Kanunlarla ve medya kanallarıyla aile yapımızı yıkmaya çalıştıklarını şimdi hepimiz anladık.
Öyle değil mi yoksa?
Önce zinanın cezasını kaldırdılar, biz feryat ettik, sen alkışladın ve bizi suçladın!
Domuzu kasaplık saydılar, biz ortalığı çınlattık, sen alkışladın ve bizi suçladın!
Sapkınlara dernek olma hakkı tanıdılar, biz üzüldük, sen alkışladın ve bizi suçladın!
Sapıkları ve fiillerini devlet güvencesine aldılar, biz ayağa kalktık, sen alkışladın ve bizi suçladın!
İstanbul sözleşmesi ve bağlı kanunlarla aileye kasdettiler, biz yırtındık, sen alkışladın ve bize ters ters baktın!
ETCEP getirip evlatlarımızı zehirlediler, biz feryat ettik, sen alkışladın, bizi suçladın!
Şimdi anlıyorsun ve zaten biz de biliyor ve feryat ediyoruz ki, bunlar Avrupa emretti diye aile kurumunu yıkmaya niyet etmişler!
Şimdi senle beraber yırtınıyoruz ki, bu hatalarını düzeltsinler, sapık sözleşmeleri ve kanunları iptal etsinler!
Ama hayır!
Hayır!
Hayır!
Asla düzeltmeye yanaşmıyorlar!
Oralı bile değiller!
Müslüman kardeş şimdi bunlara ne diyelim?
“Uyuyorsunuz” mu diyelim?
Ama uyumuyorlar, devamlı aileyi ifsada çalışıyorlar!
Gafilsiniz mi desek?
Ama o kelime iyice yalama oldu.

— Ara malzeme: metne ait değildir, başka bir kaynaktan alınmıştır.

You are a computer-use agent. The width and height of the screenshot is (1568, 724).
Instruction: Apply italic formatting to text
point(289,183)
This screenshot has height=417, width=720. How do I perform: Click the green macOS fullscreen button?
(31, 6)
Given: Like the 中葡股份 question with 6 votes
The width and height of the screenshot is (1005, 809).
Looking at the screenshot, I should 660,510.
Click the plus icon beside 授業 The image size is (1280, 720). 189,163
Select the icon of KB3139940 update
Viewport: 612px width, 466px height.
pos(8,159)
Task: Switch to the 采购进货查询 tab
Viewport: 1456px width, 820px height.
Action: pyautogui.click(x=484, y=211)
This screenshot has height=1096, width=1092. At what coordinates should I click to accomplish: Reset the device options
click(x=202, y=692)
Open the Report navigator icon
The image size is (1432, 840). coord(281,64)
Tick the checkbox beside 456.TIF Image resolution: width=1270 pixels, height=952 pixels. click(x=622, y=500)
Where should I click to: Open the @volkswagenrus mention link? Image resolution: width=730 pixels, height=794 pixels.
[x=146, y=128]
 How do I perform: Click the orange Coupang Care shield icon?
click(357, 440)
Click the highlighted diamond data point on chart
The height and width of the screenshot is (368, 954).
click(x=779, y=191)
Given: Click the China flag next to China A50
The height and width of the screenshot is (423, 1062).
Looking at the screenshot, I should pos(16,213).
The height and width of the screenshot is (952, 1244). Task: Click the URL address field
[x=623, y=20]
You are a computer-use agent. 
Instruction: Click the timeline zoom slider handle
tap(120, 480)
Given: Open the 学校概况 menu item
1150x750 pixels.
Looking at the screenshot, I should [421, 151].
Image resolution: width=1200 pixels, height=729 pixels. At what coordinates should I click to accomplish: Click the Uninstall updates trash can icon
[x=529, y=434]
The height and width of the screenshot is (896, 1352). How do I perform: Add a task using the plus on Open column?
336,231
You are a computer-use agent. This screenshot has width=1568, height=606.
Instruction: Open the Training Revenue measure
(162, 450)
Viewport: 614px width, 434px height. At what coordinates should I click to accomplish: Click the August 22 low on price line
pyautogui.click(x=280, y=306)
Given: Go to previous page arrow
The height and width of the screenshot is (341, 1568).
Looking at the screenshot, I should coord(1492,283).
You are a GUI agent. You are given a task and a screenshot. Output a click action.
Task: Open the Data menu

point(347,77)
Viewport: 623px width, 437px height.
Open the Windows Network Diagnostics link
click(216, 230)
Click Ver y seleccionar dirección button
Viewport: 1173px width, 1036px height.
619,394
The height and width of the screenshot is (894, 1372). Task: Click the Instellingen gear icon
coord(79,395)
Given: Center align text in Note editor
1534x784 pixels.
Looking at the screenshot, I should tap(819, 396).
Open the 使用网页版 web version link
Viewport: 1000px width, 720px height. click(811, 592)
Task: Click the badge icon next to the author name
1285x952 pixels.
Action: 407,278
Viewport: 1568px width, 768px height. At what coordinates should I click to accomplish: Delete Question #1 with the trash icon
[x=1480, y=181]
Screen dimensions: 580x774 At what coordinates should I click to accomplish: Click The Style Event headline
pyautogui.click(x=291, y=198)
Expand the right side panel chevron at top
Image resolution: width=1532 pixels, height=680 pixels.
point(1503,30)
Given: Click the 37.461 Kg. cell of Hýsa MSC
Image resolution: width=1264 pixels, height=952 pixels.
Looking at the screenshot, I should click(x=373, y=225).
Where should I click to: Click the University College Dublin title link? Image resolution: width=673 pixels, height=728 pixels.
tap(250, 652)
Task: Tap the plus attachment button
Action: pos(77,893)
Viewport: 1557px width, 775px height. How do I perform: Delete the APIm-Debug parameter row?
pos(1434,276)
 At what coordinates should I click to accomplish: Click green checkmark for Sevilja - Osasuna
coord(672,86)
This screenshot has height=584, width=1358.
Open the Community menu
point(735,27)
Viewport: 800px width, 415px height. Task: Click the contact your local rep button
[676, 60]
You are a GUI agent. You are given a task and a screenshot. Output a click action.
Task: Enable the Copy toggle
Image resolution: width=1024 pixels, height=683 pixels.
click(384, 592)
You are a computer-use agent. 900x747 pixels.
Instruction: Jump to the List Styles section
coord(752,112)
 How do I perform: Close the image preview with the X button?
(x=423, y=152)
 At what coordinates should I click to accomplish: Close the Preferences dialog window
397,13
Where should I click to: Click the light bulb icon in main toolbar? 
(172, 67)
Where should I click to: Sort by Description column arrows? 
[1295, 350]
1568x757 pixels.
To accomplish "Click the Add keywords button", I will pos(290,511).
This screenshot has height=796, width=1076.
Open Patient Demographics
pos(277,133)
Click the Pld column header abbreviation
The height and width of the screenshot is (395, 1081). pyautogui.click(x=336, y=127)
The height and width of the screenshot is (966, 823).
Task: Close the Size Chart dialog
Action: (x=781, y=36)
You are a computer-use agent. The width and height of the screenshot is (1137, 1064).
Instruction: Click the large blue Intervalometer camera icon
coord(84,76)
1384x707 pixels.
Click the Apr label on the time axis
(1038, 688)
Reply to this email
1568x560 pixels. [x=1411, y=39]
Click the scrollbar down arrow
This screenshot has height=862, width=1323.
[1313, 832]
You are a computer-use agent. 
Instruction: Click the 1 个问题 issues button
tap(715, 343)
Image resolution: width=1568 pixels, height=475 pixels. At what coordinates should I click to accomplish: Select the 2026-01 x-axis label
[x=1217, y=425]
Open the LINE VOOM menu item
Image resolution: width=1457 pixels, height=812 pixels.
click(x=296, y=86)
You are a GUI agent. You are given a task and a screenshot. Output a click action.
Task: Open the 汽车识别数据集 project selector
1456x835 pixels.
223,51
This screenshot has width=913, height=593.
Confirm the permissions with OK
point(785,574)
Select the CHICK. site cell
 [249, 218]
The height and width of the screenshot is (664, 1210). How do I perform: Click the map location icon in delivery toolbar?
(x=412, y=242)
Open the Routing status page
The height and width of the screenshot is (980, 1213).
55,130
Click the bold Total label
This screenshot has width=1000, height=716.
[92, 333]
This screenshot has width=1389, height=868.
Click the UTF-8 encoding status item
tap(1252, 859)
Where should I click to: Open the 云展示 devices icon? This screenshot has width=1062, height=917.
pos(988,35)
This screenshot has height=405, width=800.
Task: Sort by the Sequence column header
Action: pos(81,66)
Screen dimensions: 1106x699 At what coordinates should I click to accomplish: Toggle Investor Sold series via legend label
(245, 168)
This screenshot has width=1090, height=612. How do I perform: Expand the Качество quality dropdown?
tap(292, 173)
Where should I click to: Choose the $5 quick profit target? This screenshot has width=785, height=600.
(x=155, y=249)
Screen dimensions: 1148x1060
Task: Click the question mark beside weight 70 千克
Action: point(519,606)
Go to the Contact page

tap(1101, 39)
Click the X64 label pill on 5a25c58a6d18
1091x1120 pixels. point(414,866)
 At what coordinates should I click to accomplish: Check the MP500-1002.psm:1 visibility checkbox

Artık kifayet etmez oldu!
Başka ne diyelim?
“………..”
Kardeş!
Onu bari sen söyle, bize söyletme!
Bizim suç sayılacak bişeyler söylememizi bekliyorlar!
Gel bu noktalı yerleri sen doldur!
Uyandıysan eğer.

Ama uyanmadıysan o tırnağın içine sen de girersin!